Cannabadger also reached out to Heather Blessington, Founder of New Berlin-based Blessington Botanicals LLC, which she opened in 2016, with a focus on Community Education about both Medicinal Hemp and Cannabis. Blessington said a big focus of her business is educating parents and patients on selecting the purest and most effective plant oils in treating seriously ill children, which she does in conjunction with The Realm of Caring Foundation in Colorado Springs CO with research partners Johns Hopkins and Stanford.
She said her primary concern after reading the Analytical note was for clients, particularly parents with seriously ill children who “depend upon hemp based oil to stay alive and functional and have no other option.” From a business perspective, Blessington does see some silver lining in the DOJ proclamation in that she feels it adds urgency to the fight to legalize CBD for medicinal purposes at the federal level.
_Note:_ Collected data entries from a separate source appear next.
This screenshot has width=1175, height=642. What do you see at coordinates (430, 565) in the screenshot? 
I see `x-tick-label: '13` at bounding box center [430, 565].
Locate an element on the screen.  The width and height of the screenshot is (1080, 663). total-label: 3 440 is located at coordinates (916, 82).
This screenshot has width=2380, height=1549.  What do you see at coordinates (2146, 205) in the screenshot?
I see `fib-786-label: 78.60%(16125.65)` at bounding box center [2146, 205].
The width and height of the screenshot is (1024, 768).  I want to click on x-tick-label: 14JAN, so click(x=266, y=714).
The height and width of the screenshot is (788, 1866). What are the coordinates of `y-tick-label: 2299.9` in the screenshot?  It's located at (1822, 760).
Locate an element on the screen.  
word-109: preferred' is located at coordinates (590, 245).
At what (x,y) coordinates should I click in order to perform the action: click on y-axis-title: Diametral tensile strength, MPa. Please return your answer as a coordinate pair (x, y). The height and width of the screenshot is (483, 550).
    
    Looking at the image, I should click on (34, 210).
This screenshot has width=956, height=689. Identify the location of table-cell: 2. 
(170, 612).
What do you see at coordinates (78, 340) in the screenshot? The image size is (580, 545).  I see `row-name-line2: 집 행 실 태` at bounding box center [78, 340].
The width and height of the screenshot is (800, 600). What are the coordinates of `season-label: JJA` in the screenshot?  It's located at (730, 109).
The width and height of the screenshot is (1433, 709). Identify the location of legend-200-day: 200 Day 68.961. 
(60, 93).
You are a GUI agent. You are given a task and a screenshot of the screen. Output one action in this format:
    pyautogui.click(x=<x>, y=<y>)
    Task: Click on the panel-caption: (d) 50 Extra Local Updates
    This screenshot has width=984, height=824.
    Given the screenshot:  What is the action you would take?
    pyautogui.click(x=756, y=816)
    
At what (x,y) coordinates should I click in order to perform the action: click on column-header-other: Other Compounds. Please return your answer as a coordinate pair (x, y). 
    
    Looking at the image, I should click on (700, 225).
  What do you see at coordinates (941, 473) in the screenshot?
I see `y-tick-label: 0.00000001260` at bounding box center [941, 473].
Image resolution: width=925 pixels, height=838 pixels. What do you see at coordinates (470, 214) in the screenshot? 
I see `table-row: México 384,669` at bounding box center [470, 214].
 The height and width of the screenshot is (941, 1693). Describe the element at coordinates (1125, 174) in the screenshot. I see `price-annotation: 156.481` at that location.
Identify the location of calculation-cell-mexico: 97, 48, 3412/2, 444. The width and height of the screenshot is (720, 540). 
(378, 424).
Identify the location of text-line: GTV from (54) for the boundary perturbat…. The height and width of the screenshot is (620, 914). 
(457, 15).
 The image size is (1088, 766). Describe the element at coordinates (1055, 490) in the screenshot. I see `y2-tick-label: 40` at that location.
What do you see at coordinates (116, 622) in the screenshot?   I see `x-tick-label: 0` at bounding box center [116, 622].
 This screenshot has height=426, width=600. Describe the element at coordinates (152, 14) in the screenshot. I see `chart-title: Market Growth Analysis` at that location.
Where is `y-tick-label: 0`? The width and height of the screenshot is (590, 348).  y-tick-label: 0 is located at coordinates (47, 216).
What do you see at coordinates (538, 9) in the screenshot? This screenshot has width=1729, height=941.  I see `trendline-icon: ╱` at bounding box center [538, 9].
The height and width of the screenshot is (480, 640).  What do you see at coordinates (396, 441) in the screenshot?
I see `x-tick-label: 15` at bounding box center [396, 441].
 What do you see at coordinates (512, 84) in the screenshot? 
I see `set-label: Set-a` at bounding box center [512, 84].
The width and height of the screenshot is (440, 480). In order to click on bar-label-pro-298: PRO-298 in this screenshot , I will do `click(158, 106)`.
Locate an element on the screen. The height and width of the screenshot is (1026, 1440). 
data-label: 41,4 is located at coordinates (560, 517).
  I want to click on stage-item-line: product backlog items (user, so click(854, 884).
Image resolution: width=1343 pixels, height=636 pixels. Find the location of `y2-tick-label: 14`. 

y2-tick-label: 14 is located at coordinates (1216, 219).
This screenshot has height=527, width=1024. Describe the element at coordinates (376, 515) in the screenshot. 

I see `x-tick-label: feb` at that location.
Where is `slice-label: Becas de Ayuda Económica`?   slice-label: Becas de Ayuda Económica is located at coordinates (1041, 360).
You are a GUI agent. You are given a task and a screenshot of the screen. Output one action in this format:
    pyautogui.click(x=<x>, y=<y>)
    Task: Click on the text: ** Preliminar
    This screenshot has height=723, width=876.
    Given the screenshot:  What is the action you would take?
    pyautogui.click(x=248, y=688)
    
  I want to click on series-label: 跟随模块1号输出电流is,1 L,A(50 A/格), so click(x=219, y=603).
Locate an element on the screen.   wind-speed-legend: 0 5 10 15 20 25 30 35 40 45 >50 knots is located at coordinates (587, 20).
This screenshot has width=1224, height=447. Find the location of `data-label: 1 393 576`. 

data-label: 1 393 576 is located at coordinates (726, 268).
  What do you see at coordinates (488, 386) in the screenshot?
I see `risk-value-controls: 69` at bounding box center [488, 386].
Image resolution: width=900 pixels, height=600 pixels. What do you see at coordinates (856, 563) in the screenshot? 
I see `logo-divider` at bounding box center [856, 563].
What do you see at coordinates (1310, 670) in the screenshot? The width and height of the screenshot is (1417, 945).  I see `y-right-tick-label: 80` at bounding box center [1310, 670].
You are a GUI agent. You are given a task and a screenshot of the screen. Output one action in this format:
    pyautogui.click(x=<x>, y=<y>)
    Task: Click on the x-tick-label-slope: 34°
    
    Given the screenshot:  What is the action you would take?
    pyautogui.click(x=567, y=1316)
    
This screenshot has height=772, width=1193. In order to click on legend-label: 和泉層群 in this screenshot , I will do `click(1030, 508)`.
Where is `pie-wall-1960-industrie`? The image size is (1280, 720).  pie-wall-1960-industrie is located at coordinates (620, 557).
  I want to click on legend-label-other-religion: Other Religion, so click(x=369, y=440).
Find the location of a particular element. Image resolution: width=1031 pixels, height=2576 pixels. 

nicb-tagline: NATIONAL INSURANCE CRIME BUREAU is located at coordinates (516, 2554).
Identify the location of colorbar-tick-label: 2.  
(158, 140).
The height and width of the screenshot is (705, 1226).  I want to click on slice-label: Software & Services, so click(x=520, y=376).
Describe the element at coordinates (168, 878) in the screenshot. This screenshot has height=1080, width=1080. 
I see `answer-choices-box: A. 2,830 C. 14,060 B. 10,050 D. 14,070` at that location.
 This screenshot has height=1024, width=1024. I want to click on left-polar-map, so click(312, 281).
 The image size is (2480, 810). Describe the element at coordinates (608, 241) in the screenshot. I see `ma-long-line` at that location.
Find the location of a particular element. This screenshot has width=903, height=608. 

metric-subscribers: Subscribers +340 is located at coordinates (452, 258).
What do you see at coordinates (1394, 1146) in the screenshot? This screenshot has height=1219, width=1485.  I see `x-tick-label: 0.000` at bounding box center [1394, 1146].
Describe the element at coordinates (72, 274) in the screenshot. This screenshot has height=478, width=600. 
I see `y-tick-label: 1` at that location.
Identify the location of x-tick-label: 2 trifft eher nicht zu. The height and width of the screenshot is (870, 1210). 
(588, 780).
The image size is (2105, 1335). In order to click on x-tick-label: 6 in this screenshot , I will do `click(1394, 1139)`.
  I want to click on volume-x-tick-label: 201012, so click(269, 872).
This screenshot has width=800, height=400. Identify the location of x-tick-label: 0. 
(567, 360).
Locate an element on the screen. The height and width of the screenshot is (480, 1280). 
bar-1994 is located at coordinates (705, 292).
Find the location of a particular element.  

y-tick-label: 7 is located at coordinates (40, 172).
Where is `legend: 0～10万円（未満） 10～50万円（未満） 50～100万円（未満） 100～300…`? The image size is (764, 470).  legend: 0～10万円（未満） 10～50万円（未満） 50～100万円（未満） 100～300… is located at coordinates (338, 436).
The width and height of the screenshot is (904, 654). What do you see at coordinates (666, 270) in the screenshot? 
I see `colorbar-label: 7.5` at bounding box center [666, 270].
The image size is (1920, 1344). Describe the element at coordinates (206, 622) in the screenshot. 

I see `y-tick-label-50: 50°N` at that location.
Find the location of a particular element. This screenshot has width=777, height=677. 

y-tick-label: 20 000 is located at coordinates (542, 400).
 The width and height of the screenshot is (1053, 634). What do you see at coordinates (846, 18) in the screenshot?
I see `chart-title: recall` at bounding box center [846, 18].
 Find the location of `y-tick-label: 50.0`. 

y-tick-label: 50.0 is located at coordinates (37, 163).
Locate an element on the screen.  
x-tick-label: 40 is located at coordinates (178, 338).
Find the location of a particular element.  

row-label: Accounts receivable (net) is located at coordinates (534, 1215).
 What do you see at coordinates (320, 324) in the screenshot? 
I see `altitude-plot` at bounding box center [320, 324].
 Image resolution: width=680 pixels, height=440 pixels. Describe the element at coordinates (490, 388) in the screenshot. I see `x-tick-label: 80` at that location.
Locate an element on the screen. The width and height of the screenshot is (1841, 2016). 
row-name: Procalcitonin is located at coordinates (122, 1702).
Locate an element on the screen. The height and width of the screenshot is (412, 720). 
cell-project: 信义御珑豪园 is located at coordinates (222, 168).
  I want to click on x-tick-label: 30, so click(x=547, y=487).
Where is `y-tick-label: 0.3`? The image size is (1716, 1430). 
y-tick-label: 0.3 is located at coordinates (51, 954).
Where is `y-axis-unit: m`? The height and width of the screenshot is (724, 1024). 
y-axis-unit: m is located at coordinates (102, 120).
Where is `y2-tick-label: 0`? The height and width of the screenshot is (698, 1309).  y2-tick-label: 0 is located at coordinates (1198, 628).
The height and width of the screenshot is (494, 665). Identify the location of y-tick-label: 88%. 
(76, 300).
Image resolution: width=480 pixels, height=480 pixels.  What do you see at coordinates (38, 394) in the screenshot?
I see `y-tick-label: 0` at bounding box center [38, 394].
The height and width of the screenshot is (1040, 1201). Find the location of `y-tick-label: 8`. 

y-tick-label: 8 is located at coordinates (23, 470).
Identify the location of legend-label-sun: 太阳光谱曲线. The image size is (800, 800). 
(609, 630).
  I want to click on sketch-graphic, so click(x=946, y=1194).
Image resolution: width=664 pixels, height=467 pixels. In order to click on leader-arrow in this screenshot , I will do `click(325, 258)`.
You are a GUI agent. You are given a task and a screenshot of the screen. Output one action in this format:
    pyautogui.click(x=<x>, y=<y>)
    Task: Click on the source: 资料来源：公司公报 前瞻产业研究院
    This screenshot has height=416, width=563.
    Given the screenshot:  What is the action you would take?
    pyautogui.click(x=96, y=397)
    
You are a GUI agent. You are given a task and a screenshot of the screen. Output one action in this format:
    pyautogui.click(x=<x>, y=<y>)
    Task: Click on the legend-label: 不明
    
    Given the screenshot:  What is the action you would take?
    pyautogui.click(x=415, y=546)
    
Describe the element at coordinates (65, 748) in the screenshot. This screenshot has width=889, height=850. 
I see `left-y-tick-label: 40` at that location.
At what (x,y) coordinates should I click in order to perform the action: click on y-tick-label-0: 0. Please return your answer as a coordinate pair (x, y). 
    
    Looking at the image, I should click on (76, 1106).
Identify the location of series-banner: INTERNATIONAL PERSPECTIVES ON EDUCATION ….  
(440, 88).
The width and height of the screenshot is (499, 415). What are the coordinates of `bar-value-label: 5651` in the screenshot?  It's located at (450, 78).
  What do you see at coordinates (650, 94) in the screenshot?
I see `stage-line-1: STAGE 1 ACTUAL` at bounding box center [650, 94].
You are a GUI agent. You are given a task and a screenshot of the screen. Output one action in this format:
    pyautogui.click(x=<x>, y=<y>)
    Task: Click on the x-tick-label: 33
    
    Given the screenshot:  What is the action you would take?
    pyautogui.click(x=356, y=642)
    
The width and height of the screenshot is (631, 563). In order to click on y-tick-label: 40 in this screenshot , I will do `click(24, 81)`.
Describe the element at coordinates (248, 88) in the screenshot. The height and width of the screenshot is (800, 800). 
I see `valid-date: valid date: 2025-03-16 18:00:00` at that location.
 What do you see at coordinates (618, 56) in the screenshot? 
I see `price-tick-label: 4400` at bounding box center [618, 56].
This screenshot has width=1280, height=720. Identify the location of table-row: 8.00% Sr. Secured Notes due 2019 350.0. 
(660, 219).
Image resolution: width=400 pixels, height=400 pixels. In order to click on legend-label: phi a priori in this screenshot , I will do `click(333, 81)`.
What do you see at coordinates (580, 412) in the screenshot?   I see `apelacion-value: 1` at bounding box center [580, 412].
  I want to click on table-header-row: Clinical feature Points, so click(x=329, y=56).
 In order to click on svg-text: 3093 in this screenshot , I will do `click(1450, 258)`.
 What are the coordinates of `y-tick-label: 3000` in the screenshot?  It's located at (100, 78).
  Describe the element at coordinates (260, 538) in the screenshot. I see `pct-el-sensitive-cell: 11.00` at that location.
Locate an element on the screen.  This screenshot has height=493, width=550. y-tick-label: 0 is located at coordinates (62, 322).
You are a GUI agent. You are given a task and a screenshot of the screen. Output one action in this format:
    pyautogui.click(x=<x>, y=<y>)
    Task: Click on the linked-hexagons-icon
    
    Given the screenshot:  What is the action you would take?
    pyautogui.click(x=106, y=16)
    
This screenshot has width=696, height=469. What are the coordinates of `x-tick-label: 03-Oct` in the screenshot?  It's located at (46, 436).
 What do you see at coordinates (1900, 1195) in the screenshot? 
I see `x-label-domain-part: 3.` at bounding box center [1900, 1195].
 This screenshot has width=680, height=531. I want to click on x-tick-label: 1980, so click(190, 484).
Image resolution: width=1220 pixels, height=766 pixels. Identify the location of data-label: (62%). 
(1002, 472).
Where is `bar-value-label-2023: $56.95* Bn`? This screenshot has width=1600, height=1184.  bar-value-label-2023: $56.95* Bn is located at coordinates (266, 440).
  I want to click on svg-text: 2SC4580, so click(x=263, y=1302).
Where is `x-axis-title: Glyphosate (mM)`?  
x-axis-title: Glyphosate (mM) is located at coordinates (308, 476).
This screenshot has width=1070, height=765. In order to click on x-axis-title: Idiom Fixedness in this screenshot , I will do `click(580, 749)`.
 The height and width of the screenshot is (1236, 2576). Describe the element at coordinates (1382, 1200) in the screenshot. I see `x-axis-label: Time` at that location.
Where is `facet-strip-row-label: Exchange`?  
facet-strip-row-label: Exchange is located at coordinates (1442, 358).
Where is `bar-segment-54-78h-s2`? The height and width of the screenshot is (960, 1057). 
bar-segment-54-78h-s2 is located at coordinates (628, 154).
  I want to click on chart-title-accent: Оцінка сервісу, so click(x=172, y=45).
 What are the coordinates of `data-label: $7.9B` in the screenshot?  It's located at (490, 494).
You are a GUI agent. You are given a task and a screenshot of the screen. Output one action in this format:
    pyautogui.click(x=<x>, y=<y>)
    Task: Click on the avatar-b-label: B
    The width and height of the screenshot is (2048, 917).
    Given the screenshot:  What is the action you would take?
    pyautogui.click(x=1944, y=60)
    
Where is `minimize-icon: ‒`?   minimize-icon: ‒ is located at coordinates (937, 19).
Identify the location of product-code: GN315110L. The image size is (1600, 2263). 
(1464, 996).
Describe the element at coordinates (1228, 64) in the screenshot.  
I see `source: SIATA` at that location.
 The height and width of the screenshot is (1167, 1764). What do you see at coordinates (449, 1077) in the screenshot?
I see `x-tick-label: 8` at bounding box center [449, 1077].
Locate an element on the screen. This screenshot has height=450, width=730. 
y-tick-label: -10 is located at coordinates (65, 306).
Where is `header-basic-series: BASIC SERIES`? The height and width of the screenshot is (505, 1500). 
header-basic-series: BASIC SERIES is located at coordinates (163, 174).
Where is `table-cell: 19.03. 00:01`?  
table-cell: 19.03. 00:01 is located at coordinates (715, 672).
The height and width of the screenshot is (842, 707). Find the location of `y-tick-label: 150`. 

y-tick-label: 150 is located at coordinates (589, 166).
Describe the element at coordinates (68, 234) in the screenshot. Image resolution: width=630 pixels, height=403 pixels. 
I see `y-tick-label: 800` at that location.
Calling the situation “a horribly sad and dangerous state of affairs for the State of Wisconsin”, Blessington said the bottom line is, “We were not put here to suffer. I will not stop until every single citizen in the State of WI is free of unnecessary pain, free of guilt and shame surrounding a plant that is nothing short of sacred.”
With so much at stake here, let’s hope Wisconsin officials can get this worked out before lasting harm is done. This is a developing story and Cannabadger will be following this situation.